Securus charges transaction fees that vary by payment method and deposit amount. Expect fees in the range of $3 to $10 per transaction. Loading larger amounts less frequently saves on fees compared to making many small deposits.

What Calls Cost

Under federal rate caps implemented by the FCC through the Martha Wright-Reed Act, phone providers at jails and prisons must stay within per-minute ceilings that depend on the facility’s average daily population. For a mid-size county jail like Oneida County, the audio rate cap is $0.11 per minute, with facilities allowed to add up to $0.02 per minute to cover the jail’s own costs of making phone service available. A 15-minute call under those caps would run roughly $1.65 to $1.95 before any transaction fees on your deposit. These revised caps take effect on April 6, 2026.

Video calls carry separate and higher caps. For the same facility size category, the video rate cap is $0.19 per minute, plus the potential $0.02 facility surcharge. A 20-minute video session could cost around $4.20 at the maximum allowed rate.

Call Rules and Monitoring

Every phone call from the jail is recorded and monitored by the Sheriff’s Office. Anything said during a call can be used as evidence in court proceedings. This is worth keeping in mind if the person in custody has a pending case — conversations about case details are not private.

Attorney-client calls are handled differently at many facilities, but policies on whether legal calls are truly exempt from recording vary across New York county jails. If your loved one’s attorney needs to communicate by phone, the attorney should contact the jail directly to ask about the specific procedure for privileged legal calls at this facility.

Calls are capped at roughly 15 to 20 minutes, and the system cuts off automatically when time runs out. The software also detects three-way calling and call forwarding and will terminate any call where either is attempted. Getting caught trying to loop in a third party can result in the incarcerated person losing phone access entirely.

Phone access is tied to dayroom hours set by the facility’s internal schedule, and the incarcerated person can only call during those windows. If someone picks up a disciplinary infraction, phone privileges can be suspended — the communication policy references 30-day suspensions for certain violations. That suspension gets documented in the facility record and cannot be appealed through the phone provider.

Video Visitation and Electronic Messaging

The Oneida County Jail also supports video visits through a platform called GettingOut (gettingout.com). You create an account on that site, add the incarcerated person as a contact, and schedule a session. For specific availability windows and setup instructions, call the Visitation Office at (315) 765-2380. You can join a video session from any device with internet access — computer, tablet, or smartphone using the Securus app.

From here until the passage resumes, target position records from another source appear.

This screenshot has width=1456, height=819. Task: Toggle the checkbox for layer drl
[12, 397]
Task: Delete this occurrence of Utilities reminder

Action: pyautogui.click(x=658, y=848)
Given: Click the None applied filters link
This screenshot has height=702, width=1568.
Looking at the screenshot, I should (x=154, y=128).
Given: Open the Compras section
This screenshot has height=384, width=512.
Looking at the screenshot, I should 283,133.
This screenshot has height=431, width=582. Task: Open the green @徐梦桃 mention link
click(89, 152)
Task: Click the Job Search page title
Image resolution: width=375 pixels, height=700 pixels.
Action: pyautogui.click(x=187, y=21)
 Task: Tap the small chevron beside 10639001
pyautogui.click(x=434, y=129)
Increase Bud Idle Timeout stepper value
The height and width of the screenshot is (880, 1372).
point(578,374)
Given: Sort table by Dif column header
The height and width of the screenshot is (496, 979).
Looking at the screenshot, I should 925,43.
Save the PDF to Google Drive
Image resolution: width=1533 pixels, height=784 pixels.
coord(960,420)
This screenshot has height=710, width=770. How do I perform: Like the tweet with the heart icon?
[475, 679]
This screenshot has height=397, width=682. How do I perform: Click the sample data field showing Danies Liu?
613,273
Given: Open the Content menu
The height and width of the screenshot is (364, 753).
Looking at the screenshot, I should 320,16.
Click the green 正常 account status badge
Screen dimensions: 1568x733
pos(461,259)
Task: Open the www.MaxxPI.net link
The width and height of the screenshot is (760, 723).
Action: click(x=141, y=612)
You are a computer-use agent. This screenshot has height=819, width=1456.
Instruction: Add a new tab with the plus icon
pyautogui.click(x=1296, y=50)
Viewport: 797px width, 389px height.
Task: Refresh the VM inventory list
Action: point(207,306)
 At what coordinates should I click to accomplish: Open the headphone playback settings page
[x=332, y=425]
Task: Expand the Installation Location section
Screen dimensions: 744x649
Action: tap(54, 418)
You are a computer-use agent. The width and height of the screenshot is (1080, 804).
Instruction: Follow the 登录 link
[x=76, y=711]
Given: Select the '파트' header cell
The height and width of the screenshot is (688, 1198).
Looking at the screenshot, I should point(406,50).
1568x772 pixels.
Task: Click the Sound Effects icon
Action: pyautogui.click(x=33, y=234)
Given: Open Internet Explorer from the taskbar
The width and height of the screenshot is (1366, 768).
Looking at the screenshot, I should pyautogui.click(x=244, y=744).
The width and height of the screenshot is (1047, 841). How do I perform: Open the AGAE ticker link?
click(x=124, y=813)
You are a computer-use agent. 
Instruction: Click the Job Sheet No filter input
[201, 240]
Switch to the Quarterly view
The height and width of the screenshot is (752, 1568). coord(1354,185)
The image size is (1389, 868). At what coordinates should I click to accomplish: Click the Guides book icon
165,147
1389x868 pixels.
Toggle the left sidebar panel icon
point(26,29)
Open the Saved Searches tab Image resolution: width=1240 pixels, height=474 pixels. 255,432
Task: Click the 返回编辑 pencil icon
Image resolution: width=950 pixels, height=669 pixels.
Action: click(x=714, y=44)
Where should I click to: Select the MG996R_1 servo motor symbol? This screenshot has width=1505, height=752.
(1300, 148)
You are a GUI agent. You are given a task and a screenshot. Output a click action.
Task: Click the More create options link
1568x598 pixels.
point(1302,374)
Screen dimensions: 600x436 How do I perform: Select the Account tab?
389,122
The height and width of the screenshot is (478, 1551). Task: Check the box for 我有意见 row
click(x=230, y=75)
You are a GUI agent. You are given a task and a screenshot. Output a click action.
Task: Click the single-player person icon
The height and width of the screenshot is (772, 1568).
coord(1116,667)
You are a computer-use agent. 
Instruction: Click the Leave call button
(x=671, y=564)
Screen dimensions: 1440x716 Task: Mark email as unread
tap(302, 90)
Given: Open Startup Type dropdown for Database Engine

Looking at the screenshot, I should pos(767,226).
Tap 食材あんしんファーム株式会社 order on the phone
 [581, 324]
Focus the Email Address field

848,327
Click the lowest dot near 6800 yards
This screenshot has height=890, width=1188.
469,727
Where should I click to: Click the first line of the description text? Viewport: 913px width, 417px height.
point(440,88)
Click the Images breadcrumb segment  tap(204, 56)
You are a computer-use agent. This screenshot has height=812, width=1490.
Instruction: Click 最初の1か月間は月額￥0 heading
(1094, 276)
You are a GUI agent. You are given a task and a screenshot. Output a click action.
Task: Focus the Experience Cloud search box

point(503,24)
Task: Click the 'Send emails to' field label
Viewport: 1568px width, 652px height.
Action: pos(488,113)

If you want to send written messages rather than talk live, Securus offers an eMessaging service. You buy a book of digital “stamps” through your Securus account, then compose messages on the website or app. A text-only message costs one stamp, and adding a photo or eCard costs an additional stamp each. Stamp prices vary by facility, so the exact cost appears once you select the incarcerated person in your account. One thing to know: if the facility rejects a message or attachment, you do not get the stamp back.

In-person visits are also available. Each person in custody gets two one-hour visiting blocks per week on a first-come, first-served basis. New arrivals receive non-contact visits until they finish the classification process.